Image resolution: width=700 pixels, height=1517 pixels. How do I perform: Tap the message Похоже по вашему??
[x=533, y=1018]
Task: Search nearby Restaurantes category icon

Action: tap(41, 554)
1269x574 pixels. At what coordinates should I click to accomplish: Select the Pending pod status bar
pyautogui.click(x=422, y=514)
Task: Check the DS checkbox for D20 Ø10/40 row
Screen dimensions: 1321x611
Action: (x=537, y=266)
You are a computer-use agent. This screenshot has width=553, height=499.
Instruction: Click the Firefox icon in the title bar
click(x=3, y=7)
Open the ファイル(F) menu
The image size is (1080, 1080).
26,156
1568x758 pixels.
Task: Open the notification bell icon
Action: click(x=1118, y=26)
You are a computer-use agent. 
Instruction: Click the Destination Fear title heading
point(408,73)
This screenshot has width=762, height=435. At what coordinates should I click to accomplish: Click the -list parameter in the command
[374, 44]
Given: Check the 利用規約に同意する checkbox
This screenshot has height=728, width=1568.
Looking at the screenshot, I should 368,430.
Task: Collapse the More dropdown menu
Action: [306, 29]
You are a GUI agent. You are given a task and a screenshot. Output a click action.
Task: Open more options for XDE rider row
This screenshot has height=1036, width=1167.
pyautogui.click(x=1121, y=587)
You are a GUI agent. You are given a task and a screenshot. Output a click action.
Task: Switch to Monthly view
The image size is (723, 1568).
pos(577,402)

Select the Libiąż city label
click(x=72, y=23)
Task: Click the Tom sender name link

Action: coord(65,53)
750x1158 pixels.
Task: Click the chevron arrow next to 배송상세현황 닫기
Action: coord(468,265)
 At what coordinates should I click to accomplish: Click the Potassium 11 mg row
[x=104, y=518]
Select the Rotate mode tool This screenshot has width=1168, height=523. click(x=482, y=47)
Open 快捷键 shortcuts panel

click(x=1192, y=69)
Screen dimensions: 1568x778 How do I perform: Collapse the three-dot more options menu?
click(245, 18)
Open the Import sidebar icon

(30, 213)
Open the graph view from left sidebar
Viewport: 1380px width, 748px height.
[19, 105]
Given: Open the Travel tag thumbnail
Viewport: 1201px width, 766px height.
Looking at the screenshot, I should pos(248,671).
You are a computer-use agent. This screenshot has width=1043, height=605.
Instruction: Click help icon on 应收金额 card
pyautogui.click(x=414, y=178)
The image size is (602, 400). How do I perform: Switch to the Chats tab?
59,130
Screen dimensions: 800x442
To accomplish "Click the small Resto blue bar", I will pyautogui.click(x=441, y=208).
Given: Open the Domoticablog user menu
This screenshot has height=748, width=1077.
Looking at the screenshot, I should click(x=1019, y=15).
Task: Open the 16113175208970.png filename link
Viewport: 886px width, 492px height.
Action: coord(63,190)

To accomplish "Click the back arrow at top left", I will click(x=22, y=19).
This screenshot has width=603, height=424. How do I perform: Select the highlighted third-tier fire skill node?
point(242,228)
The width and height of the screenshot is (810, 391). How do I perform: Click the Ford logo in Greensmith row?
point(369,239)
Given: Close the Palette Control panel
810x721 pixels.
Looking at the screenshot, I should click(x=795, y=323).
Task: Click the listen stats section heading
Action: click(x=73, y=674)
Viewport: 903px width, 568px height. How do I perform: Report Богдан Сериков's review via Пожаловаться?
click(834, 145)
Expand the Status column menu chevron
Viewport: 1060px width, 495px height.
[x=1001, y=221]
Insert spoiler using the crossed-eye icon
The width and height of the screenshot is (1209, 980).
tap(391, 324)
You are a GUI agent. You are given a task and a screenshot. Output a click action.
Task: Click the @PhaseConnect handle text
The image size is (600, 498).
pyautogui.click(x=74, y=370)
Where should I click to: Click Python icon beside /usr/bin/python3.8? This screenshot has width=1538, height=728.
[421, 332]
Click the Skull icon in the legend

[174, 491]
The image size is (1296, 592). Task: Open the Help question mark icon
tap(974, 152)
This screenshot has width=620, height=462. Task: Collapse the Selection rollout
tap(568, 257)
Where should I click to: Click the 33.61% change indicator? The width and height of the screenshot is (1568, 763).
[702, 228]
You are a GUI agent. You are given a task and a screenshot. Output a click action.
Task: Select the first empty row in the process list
_ _ _ _
What you are asked to do:
Set down the records above once more, exactly as they stand.

Response to this exercise:
Image resolution: width=700 pixels, height=1517 pixels. How do I perform: Tap the message Похоже по вашему??
[x=533, y=1018]
Task: Search nearby Restaurantes category icon

Action: tap(41, 554)
1269x574 pixels. At what coordinates should I click to accomplish: Select the Pending pod status bar
pyautogui.click(x=422, y=514)
Task: Check the DS checkbox for D20 Ø10/40 row
Screen dimensions: 1321x611
Action: (x=537, y=266)
You are a computer-use agent. This screenshot has width=553, height=499.
Instruction: Click the Firefox icon in the title bar
click(x=3, y=7)
Open the ファイル(F) menu
The image size is (1080, 1080).
26,156
1568x758 pixels.
Task: Open the notification bell icon
Action: click(x=1118, y=26)
You are a computer-use agent. 
Instruction: Click the Destination Fear title heading
point(408,73)
This screenshot has width=762, height=435. At what coordinates should I click to accomplish: Click the -list parameter in the command
[374, 44]
Given: Check the 利用規約に同意する checkbox
This screenshot has height=728, width=1568.
Looking at the screenshot, I should 368,430.
Task: Collapse the More dropdown menu
Action: [306, 29]
You are a GUI agent. You are given a task and a screenshot. Output a click action.
Task: Open more options for XDE rider row
This screenshot has height=1036, width=1167.
pyautogui.click(x=1121, y=587)
You are a GUI agent. You are given a task and a screenshot. Output a click action.
Task: Switch to Monthly view
The image size is (723, 1568).
pos(577,402)

Select the Libiąż city label
click(x=72, y=23)
Task: Click the Tom sender name link

Action: coord(65,53)
750x1158 pixels.
Task: Click the chevron arrow next to 배송상세현황 닫기
Action: coord(468,265)
 At what coordinates should I click to accomplish: Click the Potassium 11 mg row
[x=104, y=518]
Select the Rotate mode tool This screenshot has width=1168, height=523. click(x=482, y=47)
Open 快捷键 shortcuts panel

click(x=1192, y=69)
Screen dimensions: 1568x778 How do I perform: Collapse the three-dot more options menu?
click(245, 18)
Open the Import sidebar icon

(30, 213)
Open the graph view from left sidebar
Viewport: 1380px width, 748px height.
[19, 105]
Given: Open the Travel tag thumbnail
Viewport: 1201px width, 766px height.
Looking at the screenshot, I should pos(248,671).
You are a computer-use agent. This screenshot has width=1043, height=605.
Instruction: Click help icon on 应收金额 card
pyautogui.click(x=414, y=178)
The image size is (602, 400). How do I perform: Switch to the Chats tab?
59,130
Screen dimensions: 800x442
To accomplish "Click the small Resto blue bar", I will pyautogui.click(x=441, y=208).
Given: Open the Domoticablog user menu
This screenshot has height=748, width=1077.
Looking at the screenshot, I should click(x=1019, y=15).
Task: Open the 16113175208970.png filename link
Viewport: 886px width, 492px height.
Action: coord(63,190)

To accomplish "Click the back arrow at top left", I will click(x=22, y=19).
This screenshot has width=603, height=424. How do I perform: Select the highlighted third-tier fire skill node?
point(242,228)
The width and height of the screenshot is (810, 391). How do I perform: Click the Ford logo in Greensmith row?
point(369,239)
Given: Close the Palette Control panel
810x721 pixels.
Looking at the screenshot, I should click(x=795, y=323).
Task: Click the listen stats section heading
Action: click(x=73, y=674)
Viewport: 903px width, 568px height. How do I perform: Report Богдан Сериков's review via Пожаловаться?
click(834, 145)
Expand the Status column menu chevron
Viewport: 1060px width, 495px height.
[x=1001, y=221]
Insert spoiler using the crossed-eye icon
The width and height of the screenshot is (1209, 980).
tap(391, 324)
You are a GUI agent. You are given a task and a screenshot. Output a click action.
Task: Click the @PhaseConnect handle text
The image size is (600, 498).
pyautogui.click(x=74, y=370)
Where should I click to: Click Python icon beside /usr/bin/python3.8? This screenshot has width=1538, height=728.
[421, 332]
Click the Skull icon in the legend

[174, 491]
The image size is (1296, 592). Task: Open the Help question mark icon
tap(974, 152)
This screenshot has width=620, height=462. Task: Collapse the Selection rollout
tap(568, 257)
Where should I click to: Click the 33.61% change indicator? The width and height of the screenshot is (1568, 763).
[702, 228]
You are a GUI agent. You are given a task and a screenshot. Output a click action.
Task: Select the first empty row in the process list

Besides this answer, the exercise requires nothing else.